The following is an excerpt of an email sent from Art to Will on 7 March 2015.
Most of my recent thinking is the contemporary "Concert for Iceland": the attempt to give Arthur closure on this final chapter in his pre-turbulent reversals life. After that moment, any linear notions like "chapters" are no longer applicable. This is the contemporary Arthur who lives in the psychiatric hospital and is turning into a stylite.
I think Brand New Life is going to be a lot more of your music, like "Selling My Gold," "Helen of Troy," "Retire the Empire," "We Won't Give Up the Fight," and others of yours that I want to start working on after Concert for Iceland is "in the books" (whatever that means). I think I'm going to allow myself to be Billy Pilgrim about the whole thing, because I don't know where one era starts and the other finishes. As you know, I've found some freedom in the idea that this is what post-turbulent reversals life is like.
I also like the idea that, even once we start doing those more chronologically based shows, the project will always have an overriding sense that "time is out of joint." After all, we could be working on a Will and the 5 Wits project 15 years from now as 56 year olds! The actual passing of time plays a critical role in the project's views on time and memory. How potentially poignant to be exploring Arthur's happy early days of marriage in our late 60's! Incidentally, think it might be neat to allow ourselves to age but to continually get young actors and actresses who are not "out of joint." Or is it they that are out of joint? We interact with an "eternal" memory that never grows old, even as we ourselves age.
Of course in our case, it's not memory, it's fantasy. It's that dream of rock 'n' roll stardom that was never real but that hung there in the ether, haunting us. These songs that come from some vaguely earlier era, these young bodies and faces that populate our stages...these are all a shadow's shadow. These dreams, which live on eternally to shame us, have beggared us in this life. And this is a very Death of a Salesman conception of the American Dream in general. We invest everything in our fantasy world--buying it new stockings while the real world grows frayed and threadbare from neglect.

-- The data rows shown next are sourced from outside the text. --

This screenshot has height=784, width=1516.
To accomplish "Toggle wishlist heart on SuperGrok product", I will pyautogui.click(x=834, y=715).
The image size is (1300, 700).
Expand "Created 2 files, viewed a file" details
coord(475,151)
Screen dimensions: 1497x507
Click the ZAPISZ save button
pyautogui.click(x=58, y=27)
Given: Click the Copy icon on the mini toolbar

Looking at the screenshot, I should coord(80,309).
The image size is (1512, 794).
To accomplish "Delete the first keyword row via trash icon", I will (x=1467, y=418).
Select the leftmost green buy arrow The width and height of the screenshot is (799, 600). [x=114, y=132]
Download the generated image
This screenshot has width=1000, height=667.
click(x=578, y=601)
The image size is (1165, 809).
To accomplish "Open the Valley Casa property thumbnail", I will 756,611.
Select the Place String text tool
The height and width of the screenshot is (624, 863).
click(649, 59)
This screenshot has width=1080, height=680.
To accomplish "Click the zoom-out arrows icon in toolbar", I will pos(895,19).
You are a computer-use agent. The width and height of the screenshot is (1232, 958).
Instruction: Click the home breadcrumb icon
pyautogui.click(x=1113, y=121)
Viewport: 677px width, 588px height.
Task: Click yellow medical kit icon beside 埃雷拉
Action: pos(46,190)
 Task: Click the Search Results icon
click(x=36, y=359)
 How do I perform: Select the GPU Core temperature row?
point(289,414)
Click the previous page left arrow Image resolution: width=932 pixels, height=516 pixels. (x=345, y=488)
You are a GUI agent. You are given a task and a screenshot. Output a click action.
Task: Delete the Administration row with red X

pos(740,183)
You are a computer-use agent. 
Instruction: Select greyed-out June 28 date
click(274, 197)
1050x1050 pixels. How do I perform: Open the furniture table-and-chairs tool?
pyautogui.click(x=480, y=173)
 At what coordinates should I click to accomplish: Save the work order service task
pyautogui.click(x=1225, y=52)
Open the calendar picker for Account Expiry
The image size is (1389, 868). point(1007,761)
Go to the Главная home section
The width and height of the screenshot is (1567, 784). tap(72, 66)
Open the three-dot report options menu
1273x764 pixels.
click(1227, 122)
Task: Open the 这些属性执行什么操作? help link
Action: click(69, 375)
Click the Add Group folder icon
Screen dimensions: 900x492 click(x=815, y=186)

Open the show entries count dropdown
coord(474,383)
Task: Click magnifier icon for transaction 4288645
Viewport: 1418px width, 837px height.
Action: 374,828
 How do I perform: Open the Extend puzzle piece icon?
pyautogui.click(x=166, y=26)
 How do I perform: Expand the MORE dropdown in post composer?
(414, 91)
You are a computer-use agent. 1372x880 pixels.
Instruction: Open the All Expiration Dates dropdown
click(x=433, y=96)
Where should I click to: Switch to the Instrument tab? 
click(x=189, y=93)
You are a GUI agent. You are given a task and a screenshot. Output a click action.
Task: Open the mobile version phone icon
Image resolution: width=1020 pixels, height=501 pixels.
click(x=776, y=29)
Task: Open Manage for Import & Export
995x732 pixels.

From this standpoint, we could even go one step further than allowing ourselves to age while continuing to have young actors and actresses. Have me (and potentially you) dress "normally" and have everyone else dress era-appropriate. That might help the audience better comprehend this idea of fantasy. In Death of a Salesman, it's the older Willy, dressed as he is in his current life, that interacts with The Woman, who is considerably younger.
The problem becomes what is that "actual" identity? How close does it come to my actual identity? And what is my actual identity?
Because ultimately, the play is about you and I interacting with this Gen-X fantasy, where we collectively lived in this idealized Back to the Future of the 60's and 70's until maybe Nevermind. But even after that point, many of us continued to prefer that culture and music to any of our own generation's offerings. One problem is that there isn't really any uniform that would be recognized as "default" for a person of our generation. I could maybe wear my "casual Friday" attire, but even that has gone from parachute pants to skinny jeans over the span of 10 years.
That's why I think the straitjacket and maybe the thrift-store hodgepodge underneath (nothing cool) might express the idea best.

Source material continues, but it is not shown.